▸ REQUIRED TASKS
**A.** Do these statements agree with the integral solution? Answer yes or no for each and quote the deciding words. (i) It gives x^3 as an example of an odd function. (ii) It splits the integral into three separate integrals. (iii) It checks parity by replacing x with -x.
**B.** In the integral solution, write out the passage starting at "The integral is" and ending at "replacing $$x$$ with $$-x$$." again, swapping "examine" for "inspect".

Question

Evaluate the definite integral.$$\int_{-\pi / 4}^{\pi / 4}\left(x^{3}+x^{4} \tan x\right) d x$$

Answer

**step1 Understand properties of odd and even functions**

When evaluating definite integrals over an interval that is symmetric about zero, like $$[-a, a]$$, it's useful to understand the properties of odd and even functions. A function $$f(x)$$ is considered an "odd" function if $$f(-x) = -f(x)$$. An example is $$f(x) = x^3$$ because $$f(-x) = (-x)^3 = -x^3 = -f(x)$$. A function $$f(x)$$ is considered an "even" function if $$f(-x) = f(x)$$. An example is $$f(x) = x^2$$ because $$f(-x) = (-x)^2 = x^2 = f(x)$$. These properties are important for integrals because:

$$\text{If } f(x) \text{ is an odd function, then } \int_{-a}^{a} f(x) dx = 0$$

$$\text{If } f(x) \text{ is an even function, then } \int_{-a}^{a} f(x) dx = 2 \int_{0}^{a} f(x) dx$$

**step2 Analyze the parity of the first term of the integrand**

The integral is $$\int_{-\pi / 4}^{\pi / 4}\left(x^{3}+x^{4} \tan x\right) d x$$. We can split this into two separate integrals: $$\int_{-\pi / 4}^{\pi / 4} x^{3} d x + \int_{-\pi / 4}^{\pi / 4} x^{4} \tan x d x$$. Let's first examine the function $$f_1(x) = x^3$$. We need to check if it's an odd or even function by replacing $$x$$ with $$-x$$.

▸ DATA SHOWN
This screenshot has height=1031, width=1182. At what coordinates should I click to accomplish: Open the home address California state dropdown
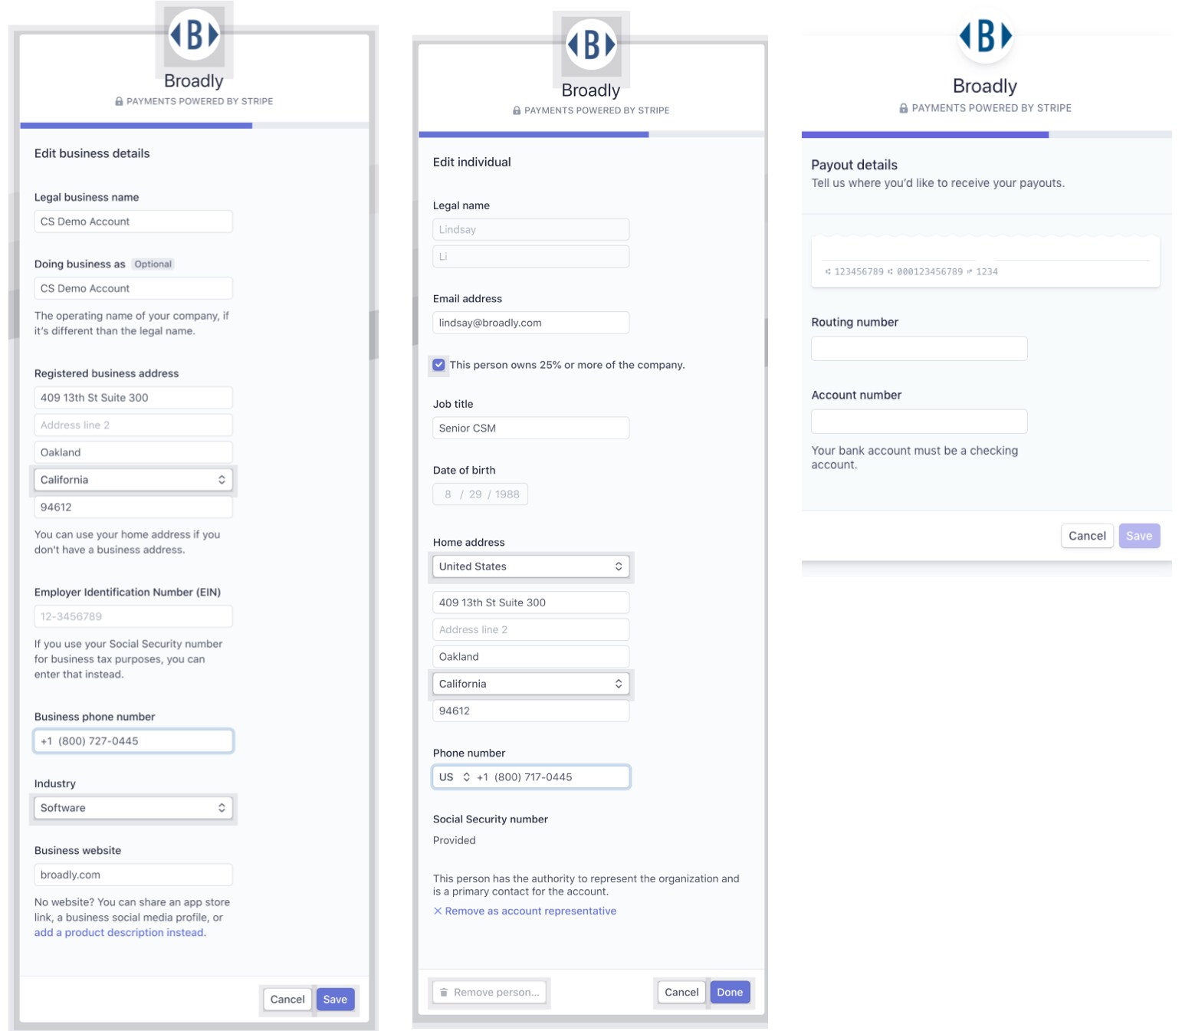(530, 684)
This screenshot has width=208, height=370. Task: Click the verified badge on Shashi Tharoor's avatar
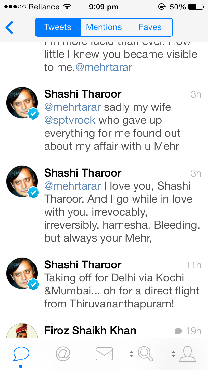tap(33, 114)
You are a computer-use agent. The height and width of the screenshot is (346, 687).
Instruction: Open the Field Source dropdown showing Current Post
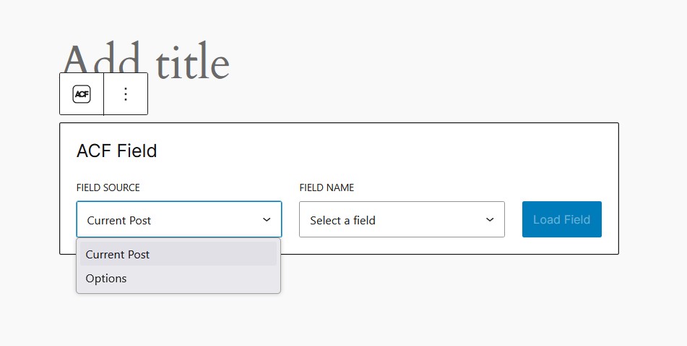click(x=178, y=219)
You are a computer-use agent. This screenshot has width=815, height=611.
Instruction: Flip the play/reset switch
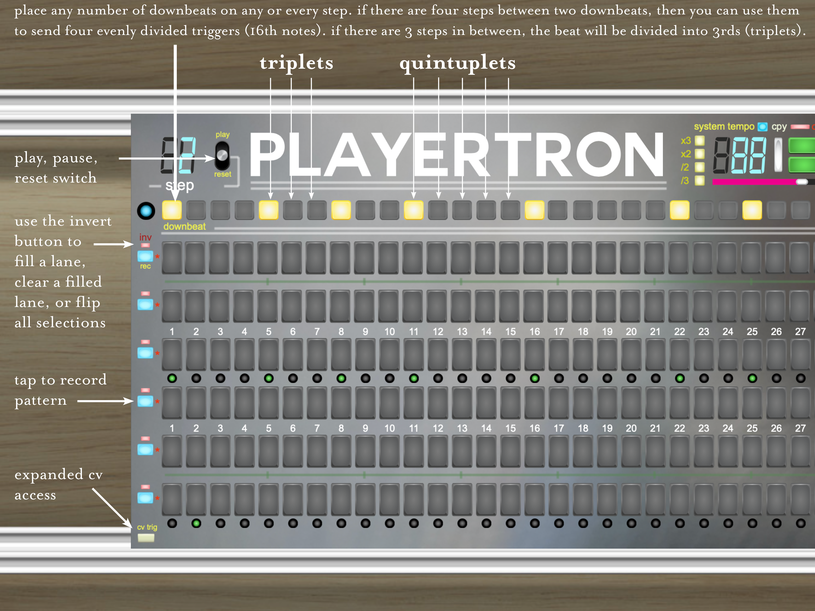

▸ THE RESULTS
**A.**
(i) Yes: "An example is $$f(x) = x^3$$"
(ii) No: "We can split this into two separate integrals"
(iii) Yes: "by replacing $$x$$ with $$-x$$"

**B.**
The integral is $$\int_{-\pi / 4}^{\pi / 4}\left(x^{3}+x^{4} \tan x\right) d x$$. We can split this into two separate integrals: $$\int_{-\pi / 4}^{\pi / 4} x^{3} d x + \int_{-\pi / 4}^{\pi / 4} x^{4} \tan x d x$$. Let's first inspect the function $$f_1(x) = x^3$$. We need to check if it's an odd or even function by replacing $$x$$ with $$-x$$.